Die lokale Berichterstattung in den vergangenen Tagen zum Thema "Public Viewing" nimmt die Stadtverwaltung Lüdenscheid zum Anlass, um auf folgendes hinzuweisen:
- Der genannte Erlass von Minister Remmel, der eine Ausnahmeregelung für Lautestärkeregelungen zur Fußball-EM ermöglicht, bezieht sich ausdrücklich auf Public Viewing.
- Die genannte Veranstaltung des "Brauhauses" ist keine Public-Viewing-Veranstaltung, sondern eine Party.

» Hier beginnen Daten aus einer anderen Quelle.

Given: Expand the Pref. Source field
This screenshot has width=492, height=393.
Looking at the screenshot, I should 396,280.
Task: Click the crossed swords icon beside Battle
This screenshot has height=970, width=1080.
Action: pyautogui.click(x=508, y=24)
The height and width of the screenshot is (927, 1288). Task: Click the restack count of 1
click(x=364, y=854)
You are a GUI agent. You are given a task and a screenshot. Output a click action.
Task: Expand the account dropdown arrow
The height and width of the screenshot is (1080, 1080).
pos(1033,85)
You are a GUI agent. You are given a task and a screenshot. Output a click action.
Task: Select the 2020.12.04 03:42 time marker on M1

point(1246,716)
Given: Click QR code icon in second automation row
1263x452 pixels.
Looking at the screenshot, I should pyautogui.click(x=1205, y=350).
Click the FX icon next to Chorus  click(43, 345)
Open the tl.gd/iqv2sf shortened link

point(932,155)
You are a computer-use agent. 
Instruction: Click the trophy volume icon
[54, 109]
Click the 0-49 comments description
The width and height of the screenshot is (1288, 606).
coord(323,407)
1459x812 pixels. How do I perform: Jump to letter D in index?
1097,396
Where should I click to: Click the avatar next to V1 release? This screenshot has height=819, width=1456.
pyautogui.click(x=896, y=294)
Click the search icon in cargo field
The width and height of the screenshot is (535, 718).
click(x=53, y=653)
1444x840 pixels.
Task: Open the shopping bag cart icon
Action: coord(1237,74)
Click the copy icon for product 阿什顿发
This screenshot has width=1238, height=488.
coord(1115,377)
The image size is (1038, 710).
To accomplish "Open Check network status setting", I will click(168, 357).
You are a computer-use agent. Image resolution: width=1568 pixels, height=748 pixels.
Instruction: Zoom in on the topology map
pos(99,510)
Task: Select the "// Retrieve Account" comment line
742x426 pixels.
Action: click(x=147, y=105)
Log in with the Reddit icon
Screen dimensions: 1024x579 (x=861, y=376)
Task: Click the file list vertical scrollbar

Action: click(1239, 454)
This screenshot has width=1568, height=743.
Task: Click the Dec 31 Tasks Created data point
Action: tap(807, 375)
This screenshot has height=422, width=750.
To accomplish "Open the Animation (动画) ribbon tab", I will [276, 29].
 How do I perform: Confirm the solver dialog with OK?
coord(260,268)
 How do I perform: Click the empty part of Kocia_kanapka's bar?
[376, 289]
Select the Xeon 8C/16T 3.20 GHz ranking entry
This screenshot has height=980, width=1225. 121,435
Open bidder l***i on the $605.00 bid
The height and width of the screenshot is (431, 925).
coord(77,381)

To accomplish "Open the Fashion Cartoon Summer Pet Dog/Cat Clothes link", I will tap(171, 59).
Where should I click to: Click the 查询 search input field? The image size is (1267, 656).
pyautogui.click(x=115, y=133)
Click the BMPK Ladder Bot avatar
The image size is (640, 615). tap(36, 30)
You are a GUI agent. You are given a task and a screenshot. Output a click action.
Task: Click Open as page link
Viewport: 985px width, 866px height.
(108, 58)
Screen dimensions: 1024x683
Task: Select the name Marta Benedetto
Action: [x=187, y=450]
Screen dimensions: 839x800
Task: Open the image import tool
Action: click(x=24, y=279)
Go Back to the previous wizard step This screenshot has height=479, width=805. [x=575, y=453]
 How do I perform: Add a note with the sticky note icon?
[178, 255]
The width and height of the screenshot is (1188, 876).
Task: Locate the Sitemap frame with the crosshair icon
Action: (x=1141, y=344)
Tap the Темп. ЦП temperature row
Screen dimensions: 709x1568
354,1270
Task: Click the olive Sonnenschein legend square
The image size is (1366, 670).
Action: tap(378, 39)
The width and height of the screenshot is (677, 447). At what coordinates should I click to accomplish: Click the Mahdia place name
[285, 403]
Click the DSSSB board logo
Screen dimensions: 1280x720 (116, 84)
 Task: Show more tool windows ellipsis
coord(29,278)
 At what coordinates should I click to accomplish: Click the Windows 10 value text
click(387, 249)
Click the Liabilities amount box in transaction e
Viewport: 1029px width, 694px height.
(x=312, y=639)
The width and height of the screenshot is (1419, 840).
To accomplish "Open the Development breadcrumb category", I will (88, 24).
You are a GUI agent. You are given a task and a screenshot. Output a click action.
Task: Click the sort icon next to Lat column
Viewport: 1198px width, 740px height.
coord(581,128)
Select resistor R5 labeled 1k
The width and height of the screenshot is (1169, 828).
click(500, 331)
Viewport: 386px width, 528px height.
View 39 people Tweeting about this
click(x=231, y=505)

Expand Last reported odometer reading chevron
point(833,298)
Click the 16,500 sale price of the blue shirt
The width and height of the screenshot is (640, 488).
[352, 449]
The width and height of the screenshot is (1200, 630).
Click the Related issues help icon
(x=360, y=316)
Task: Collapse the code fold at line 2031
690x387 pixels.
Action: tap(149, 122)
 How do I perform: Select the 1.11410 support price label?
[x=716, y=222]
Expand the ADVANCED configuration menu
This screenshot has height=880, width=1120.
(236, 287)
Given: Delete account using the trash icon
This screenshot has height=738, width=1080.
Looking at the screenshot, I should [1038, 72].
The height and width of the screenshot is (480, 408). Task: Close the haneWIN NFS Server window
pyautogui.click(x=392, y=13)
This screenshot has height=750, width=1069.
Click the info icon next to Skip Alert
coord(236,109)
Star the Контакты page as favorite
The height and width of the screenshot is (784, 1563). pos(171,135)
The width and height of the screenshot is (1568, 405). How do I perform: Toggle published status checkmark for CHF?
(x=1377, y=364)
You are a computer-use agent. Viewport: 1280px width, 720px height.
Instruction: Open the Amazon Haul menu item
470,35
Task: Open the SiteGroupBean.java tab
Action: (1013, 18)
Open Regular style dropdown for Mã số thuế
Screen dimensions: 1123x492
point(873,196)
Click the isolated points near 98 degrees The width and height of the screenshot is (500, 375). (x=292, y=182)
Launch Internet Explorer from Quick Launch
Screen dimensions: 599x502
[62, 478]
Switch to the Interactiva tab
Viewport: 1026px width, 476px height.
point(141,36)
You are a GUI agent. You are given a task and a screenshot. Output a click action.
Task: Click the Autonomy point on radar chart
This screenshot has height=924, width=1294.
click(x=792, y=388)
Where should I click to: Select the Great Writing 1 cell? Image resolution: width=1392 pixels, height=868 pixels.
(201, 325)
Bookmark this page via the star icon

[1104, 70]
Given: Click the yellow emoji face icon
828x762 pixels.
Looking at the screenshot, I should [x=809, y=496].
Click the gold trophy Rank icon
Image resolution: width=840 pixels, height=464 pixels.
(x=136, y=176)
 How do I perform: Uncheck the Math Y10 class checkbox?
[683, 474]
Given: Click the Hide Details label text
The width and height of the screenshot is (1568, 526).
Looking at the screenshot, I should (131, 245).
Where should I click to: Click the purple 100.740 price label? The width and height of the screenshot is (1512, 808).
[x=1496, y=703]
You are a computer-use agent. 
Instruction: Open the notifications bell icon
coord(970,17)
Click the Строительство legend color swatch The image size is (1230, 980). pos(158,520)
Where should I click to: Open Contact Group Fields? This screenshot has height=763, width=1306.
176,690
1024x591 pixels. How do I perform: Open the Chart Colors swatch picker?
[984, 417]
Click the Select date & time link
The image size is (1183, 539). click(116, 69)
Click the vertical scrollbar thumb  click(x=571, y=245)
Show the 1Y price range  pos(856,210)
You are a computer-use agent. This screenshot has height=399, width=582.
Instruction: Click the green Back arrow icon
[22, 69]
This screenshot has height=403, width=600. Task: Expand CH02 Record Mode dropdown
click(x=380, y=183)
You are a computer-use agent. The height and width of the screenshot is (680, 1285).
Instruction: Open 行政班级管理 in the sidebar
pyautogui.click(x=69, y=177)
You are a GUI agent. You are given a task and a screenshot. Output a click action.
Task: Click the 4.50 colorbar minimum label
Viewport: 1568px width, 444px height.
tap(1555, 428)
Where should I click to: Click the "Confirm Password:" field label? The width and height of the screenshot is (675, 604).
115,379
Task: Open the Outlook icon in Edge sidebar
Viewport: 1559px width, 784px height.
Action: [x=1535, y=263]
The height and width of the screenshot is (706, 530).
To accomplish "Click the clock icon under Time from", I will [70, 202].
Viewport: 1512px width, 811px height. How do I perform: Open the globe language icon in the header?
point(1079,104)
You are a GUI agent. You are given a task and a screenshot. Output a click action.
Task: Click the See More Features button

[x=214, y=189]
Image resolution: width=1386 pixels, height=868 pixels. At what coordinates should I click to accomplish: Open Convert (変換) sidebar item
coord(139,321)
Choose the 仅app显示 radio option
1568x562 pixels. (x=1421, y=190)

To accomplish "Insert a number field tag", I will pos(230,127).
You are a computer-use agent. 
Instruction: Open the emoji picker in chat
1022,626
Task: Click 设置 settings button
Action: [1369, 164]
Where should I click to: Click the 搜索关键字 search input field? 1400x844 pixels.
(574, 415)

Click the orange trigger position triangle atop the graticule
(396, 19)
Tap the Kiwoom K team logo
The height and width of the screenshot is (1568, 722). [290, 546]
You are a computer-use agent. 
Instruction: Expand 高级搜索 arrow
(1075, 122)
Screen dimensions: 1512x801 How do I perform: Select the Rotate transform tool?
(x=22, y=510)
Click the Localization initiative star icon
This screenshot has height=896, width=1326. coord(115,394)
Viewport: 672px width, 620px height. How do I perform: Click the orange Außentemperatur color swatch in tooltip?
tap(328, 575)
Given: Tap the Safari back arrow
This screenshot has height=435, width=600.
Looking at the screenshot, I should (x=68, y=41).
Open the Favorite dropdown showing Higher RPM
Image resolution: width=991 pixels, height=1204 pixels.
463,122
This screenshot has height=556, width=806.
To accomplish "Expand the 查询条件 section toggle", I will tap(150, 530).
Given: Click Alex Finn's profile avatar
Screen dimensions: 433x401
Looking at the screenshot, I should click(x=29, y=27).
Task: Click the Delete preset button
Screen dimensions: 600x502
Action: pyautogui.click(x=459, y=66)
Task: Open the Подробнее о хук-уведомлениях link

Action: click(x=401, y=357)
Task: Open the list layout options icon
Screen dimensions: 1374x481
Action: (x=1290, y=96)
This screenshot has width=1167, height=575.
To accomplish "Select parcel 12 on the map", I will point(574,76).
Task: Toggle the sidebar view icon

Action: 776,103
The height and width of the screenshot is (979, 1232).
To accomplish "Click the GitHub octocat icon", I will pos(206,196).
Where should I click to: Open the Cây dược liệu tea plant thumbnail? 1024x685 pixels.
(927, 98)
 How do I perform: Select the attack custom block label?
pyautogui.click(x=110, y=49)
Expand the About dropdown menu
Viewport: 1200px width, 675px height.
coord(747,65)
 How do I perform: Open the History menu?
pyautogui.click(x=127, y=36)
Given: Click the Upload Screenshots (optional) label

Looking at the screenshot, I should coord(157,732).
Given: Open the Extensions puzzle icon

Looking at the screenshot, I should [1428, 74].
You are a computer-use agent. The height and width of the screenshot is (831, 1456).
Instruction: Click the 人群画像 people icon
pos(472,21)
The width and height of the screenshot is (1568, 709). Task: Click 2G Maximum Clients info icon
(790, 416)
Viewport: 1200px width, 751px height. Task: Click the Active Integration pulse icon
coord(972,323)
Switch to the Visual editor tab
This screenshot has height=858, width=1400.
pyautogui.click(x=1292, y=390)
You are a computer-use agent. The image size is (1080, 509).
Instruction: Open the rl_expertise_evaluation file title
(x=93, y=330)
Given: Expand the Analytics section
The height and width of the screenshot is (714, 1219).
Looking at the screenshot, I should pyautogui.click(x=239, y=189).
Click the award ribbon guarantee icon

- Diese Veranstaltung ist auf ausdrücklichen Wunsch von Herrn Mehl, Besitzer des "Brauhauses", keine Public-Viewing-Veranstaltung, sondern eine Party, da Public-Viewing-Veranstaltungen ein viel höheres Maß an Sicherheitsvorkehrungen erfordern, als Parties.
- Die Ausnahmeregelung, die durch Erlass von Minister Remmel möglich wäre, kann daher für die "Brauhaus"-Party nicht angewandt werden.
- Für die "Brauhaus"-Party gelten zwingend die Regelungen der Technischen Anleitung Lärm (Landesgesetz) in Verbindung mit dem Landes-Immissions-Schutzgesetz, die in der erlassenen Ordnungs-Verfügung festgesetzt wurden. Ein Ermessensspielraum ist hierbei nicht gegeben. Für eine Ausnahmegenehmigung zur Erhöhung der Lautstärkewerte fehlt die gesetzliche Grundlage, da der Erlass von Minister Remmel nicht für Parties gilt.
- Die Technische Anleitung Lärm lässt ausnahmsweise erhöhte Lärmwerte für maximal zehn Veranstaltungen im Jahr zu. Dies soll in 2012 unter anderem schon für die sieben Sommer-Parties im Rosengarten "Donnerstags im Rosengarten" angewendet werden.